Víctor Andrés García Belaúnde (born 6 June 1949, in Lima), is a Peruvian lawyer and politician belonging to the Popular Action and a former Congressman representing Lima between 2006 and 2019. He was president of the Popular Action from 2004 to 2009.

== Early life and education ==
Víctor Andrés García descends from a family that has been linked to Peruvian politics for a long time. His great-grandfather General Pedro Diez Canseco was three times interim President of Peru in the 1860s. His grandfather, the influential thinker, writer and diplomat Víctor Andrés Belaúnde was President of the United Nations General Assembly from 1959 to 1960 and his uncle Fernando Belaúnde Terry was the founder of the Popular Action and twice democratically elected President (1963–1968 and 1980–1985). His brother, José Antonio García Belaúnde has served as foreign minister during the second administration of Alan García. His older brother, Domingo García Belaúnde, is also a prominent lawyer and constitutionalist, but not a politician.

After graduating from the Peruvian Naval School, García studied law at the University of Valladolid in Spain and the prestigious National University of San Marcos. He received his Licence in 1975.

== Political career ==
During his uncle's presidency, García was the Secretary General of the Council of Ministers.

=== Deputy ===
In the 1985 general election, García was elected to the Chamber of Deputies on his uncle's Popular Action (AP) list for a five-year term, representing the Lima Region. Parallel, he was secretary of the AP-led cabinet. In the 1990 general election, he was re-elected for a second term, representing the liberal-conservative FREDEMO-coalition comprising his Popular Action, the Christian People's Party and the Liberty Movement and served until authoritarian president Alberto Fujimori dissolved the Congress in a self-coup in 1992.

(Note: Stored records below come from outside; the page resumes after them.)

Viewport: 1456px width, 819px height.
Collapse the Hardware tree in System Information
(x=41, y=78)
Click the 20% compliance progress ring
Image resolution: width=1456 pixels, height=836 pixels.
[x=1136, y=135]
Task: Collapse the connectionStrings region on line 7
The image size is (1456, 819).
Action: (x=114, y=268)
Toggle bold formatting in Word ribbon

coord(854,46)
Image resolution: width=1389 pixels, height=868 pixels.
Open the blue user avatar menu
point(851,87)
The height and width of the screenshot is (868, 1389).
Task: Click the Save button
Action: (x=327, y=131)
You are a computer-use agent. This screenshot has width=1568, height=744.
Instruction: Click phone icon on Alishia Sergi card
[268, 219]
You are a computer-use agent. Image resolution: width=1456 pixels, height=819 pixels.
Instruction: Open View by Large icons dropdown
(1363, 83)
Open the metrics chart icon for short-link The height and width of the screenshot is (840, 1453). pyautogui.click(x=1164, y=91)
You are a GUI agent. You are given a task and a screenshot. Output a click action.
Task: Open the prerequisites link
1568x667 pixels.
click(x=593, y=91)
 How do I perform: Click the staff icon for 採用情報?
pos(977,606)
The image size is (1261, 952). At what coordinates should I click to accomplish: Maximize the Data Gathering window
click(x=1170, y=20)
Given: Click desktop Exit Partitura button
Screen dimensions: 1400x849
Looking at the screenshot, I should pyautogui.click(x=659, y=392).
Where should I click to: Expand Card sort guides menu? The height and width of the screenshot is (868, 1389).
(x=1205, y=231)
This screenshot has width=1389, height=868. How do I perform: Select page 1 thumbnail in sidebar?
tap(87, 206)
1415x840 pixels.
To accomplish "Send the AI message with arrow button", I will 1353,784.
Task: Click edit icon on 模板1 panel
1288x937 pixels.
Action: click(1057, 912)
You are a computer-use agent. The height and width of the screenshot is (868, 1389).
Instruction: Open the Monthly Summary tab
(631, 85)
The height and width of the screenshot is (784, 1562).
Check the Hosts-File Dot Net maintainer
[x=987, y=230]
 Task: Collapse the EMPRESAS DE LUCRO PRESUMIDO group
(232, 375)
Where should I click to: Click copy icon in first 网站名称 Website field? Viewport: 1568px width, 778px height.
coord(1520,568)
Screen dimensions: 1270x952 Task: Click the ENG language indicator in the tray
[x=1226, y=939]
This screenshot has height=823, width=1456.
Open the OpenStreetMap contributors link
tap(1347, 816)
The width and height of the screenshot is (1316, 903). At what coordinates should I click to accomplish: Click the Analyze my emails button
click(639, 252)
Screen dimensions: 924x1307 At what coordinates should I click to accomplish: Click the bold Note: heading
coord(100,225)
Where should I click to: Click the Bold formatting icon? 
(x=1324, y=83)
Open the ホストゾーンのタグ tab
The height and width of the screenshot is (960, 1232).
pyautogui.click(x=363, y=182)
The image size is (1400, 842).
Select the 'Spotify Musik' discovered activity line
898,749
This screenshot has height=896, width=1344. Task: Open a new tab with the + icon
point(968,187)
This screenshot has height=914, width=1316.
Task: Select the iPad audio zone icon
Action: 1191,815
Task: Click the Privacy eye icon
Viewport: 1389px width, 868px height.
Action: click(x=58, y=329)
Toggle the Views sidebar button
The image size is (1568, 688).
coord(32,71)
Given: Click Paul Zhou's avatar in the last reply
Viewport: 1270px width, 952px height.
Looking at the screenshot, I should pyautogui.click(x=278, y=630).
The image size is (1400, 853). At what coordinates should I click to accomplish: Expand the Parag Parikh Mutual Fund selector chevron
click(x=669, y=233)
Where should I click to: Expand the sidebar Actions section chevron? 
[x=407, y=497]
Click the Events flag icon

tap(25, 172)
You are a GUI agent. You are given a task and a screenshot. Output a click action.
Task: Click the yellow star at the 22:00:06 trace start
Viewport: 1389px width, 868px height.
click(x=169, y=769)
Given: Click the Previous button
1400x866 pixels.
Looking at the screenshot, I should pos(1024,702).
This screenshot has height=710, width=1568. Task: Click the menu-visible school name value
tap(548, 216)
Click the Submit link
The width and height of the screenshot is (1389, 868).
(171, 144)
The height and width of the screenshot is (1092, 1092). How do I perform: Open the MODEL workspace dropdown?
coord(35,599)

=== Presidential candidate (2000) ===
At the end of the Fujimori dictatorship, Víctor García was AP's presidential candidate for the 2000 general election without considerable success, placing ninth with 0.4% of the vote and Fujimori was subsequently re-elected in the runoff that was marred by electoral fraud.

=== Congressman ===
In the 2006 general election, García Belaúnde was elected Congressman representing Lima for the 2006–2011 term on the Center Front ticket, assembled by AP, We Are Peru and National Coordinator of Independents party. In Congress, he was the speaker of the Parliamentary Alliance, a joint group of Center Front, Possible Peru and, initially, the National Restoration Party lawmakers. In the 2011 general election, he was re-elected on the list of the Possible Peru Alliance, where his Popular Action party has now integrated. He was again re-elected in the 2016 general election and left office in 2019 following to the dissolution of the Congress by Martín Vizcarra. In 2017, he questioned the addendum to the Chinchero airport contract, as, in his opinion, it was harmful to the interests of the State. In this regard, he had a strong controversy with the then Vice President and Minister of Transport and Communications Martín Vizcarra, whom he described as a "sell-out country". In 2018, he ran for the presidency of Congress, leading a multiparty alliance that wanted to curb the hegemony of Fujimorism in the Board of Directors, but lost with a difference of 14 votes to Daniel Salaverry.

=== Party politics ===
From 2002 to 2003 he was vice president, of the Popular Action party and from January 2004 to May 2009 he became the president of the Popular Action party.